Direction:
Transcribe the records below character for character, everything from the line containing "Viewport: 654px width, 438px" down to the line containing "(x=759, y=810)", both of those lines included. Leave the pictures out of your answer.

Information supplied:
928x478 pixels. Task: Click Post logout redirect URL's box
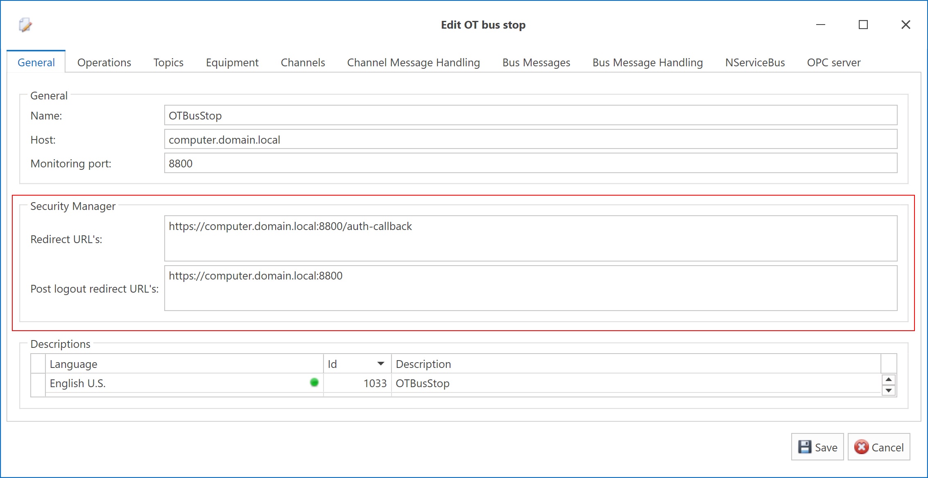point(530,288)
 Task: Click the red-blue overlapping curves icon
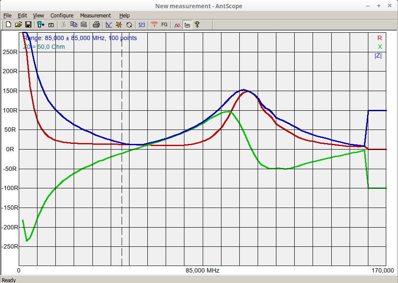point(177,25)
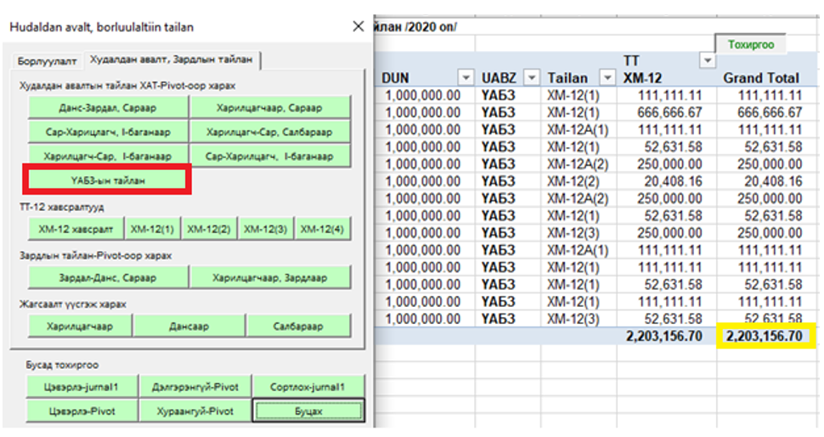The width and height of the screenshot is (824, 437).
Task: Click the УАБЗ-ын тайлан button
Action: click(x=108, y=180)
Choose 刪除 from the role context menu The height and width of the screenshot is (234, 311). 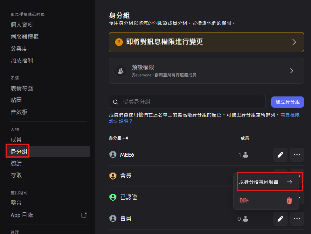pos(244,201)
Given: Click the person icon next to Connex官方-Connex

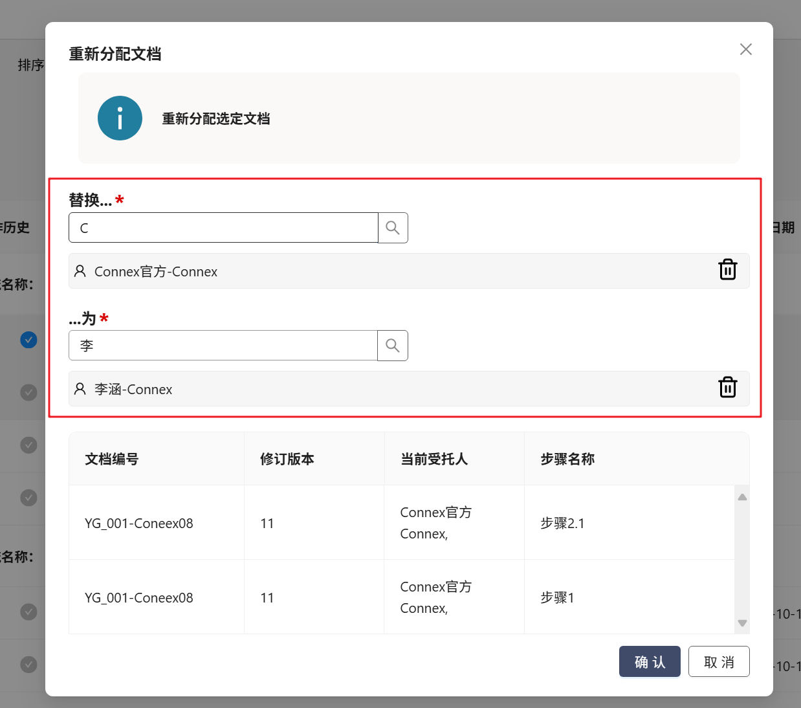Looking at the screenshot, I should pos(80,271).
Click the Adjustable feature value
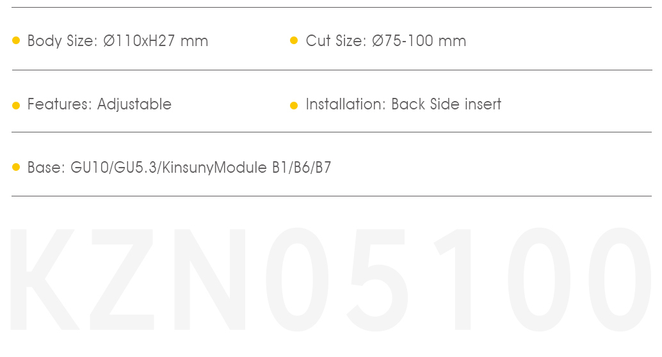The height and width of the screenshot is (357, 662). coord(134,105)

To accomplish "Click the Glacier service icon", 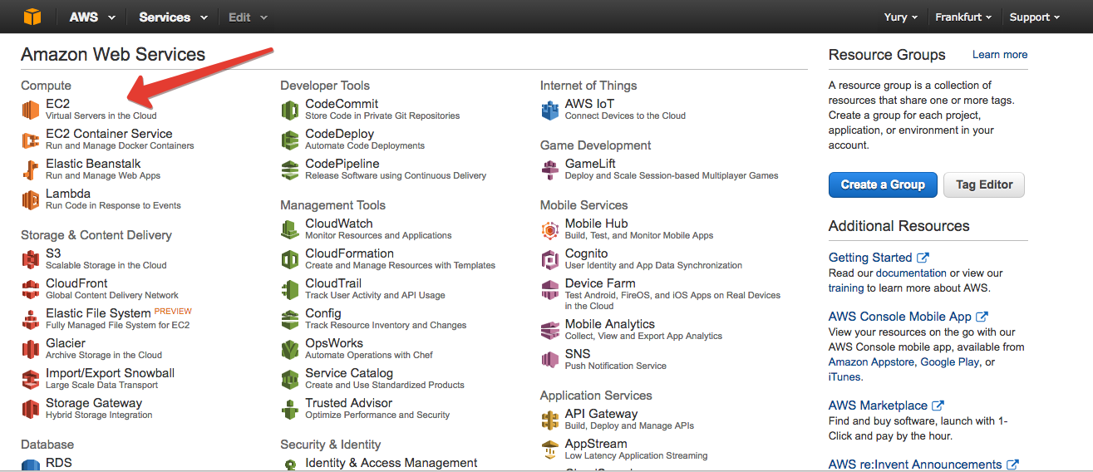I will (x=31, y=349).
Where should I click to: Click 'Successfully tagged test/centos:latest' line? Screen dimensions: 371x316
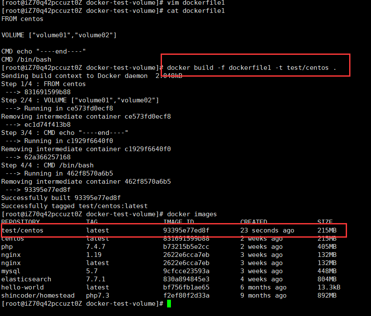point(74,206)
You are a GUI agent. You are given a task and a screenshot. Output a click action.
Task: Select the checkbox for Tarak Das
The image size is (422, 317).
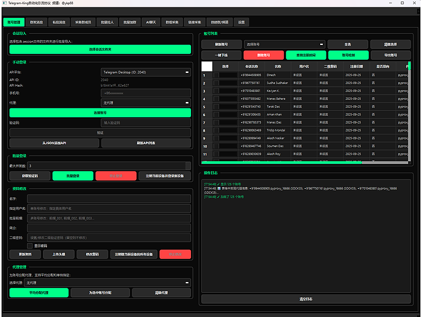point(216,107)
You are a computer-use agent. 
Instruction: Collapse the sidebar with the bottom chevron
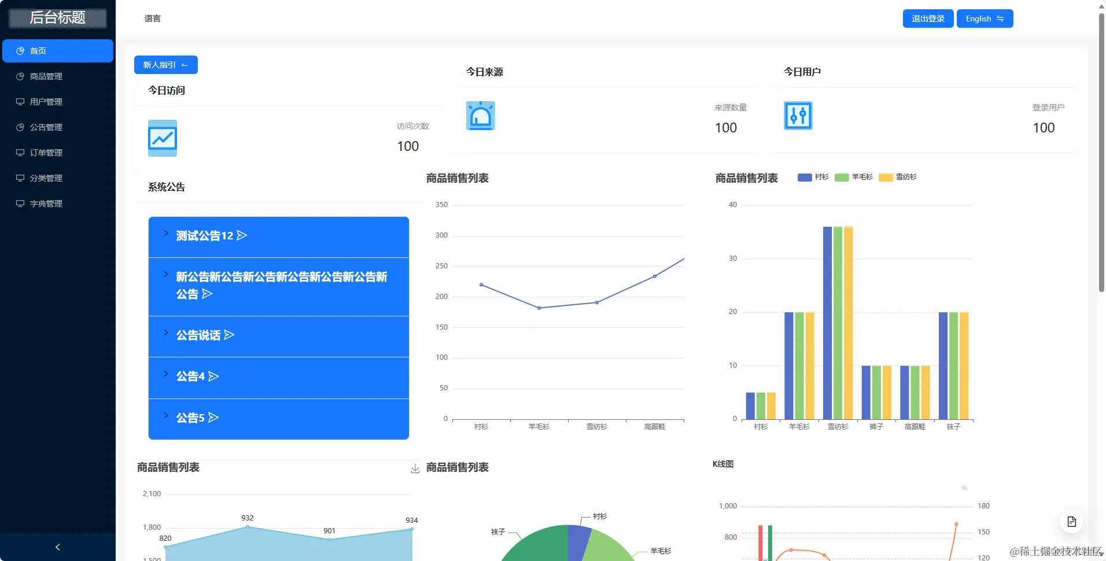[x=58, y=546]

...

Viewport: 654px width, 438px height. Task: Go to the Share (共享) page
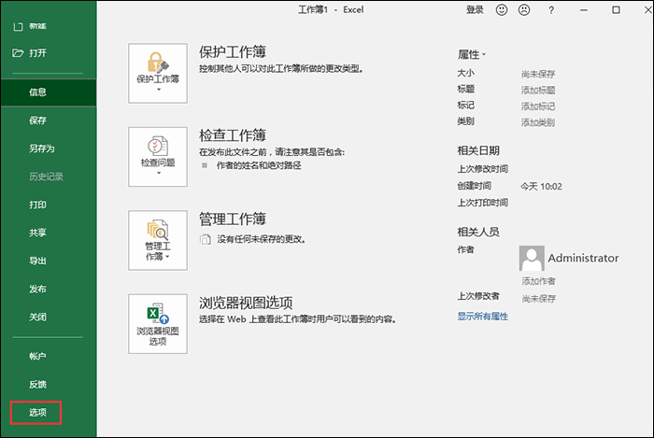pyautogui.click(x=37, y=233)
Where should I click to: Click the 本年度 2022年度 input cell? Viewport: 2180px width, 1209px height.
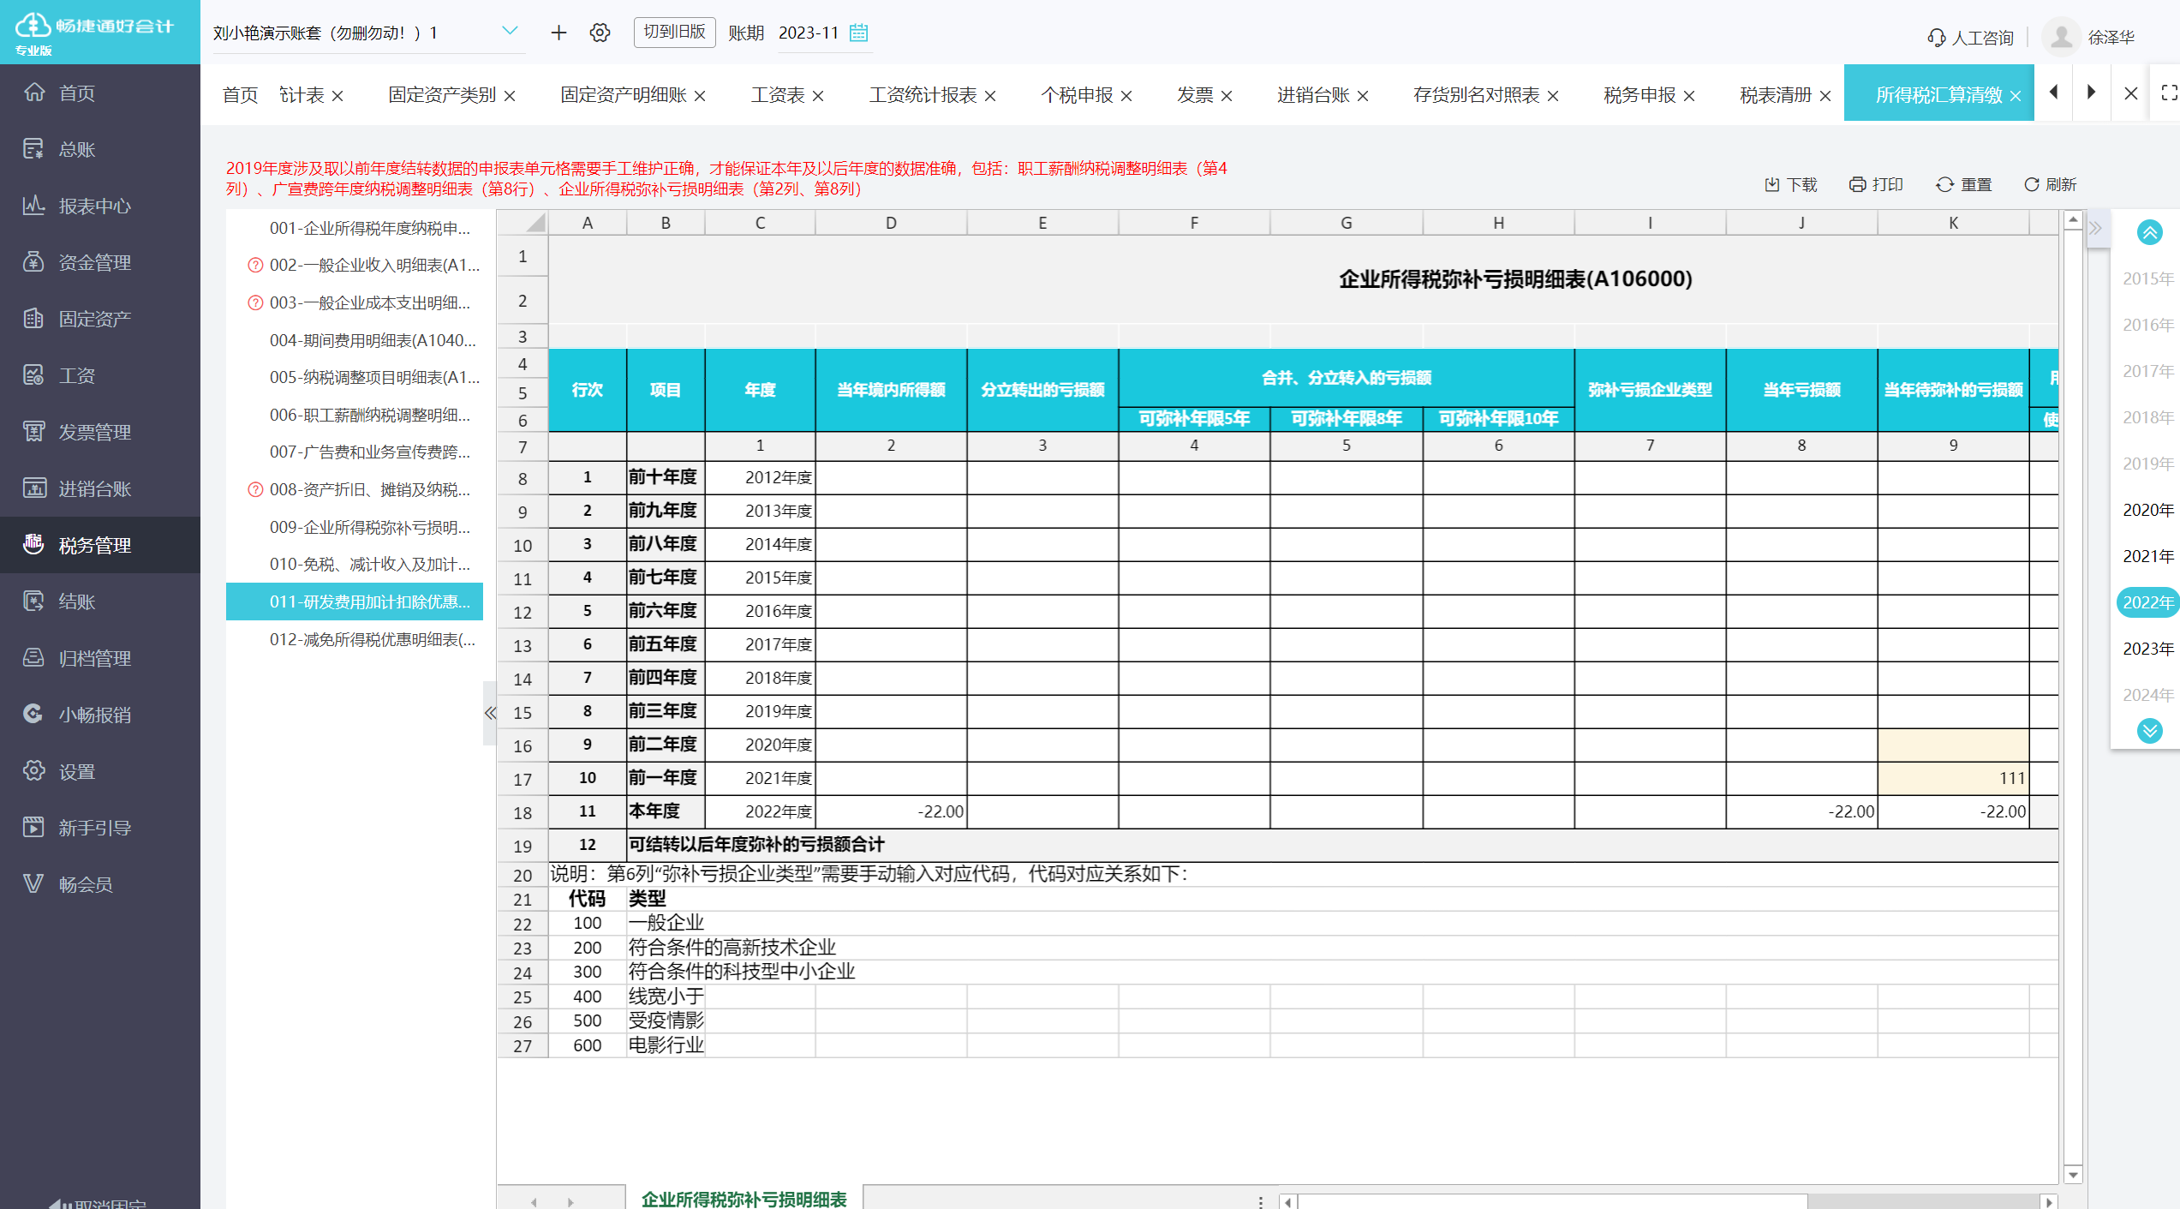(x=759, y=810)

Response:
Viewport: 654px width, 438px height. Task: Go to the Share (共享) page
pyautogui.click(x=37, y=233)
Where should I click to: Click the 本年度 2022年度 input cell? Viewport: 2180px width, 1209px height.
(x=759, y=810)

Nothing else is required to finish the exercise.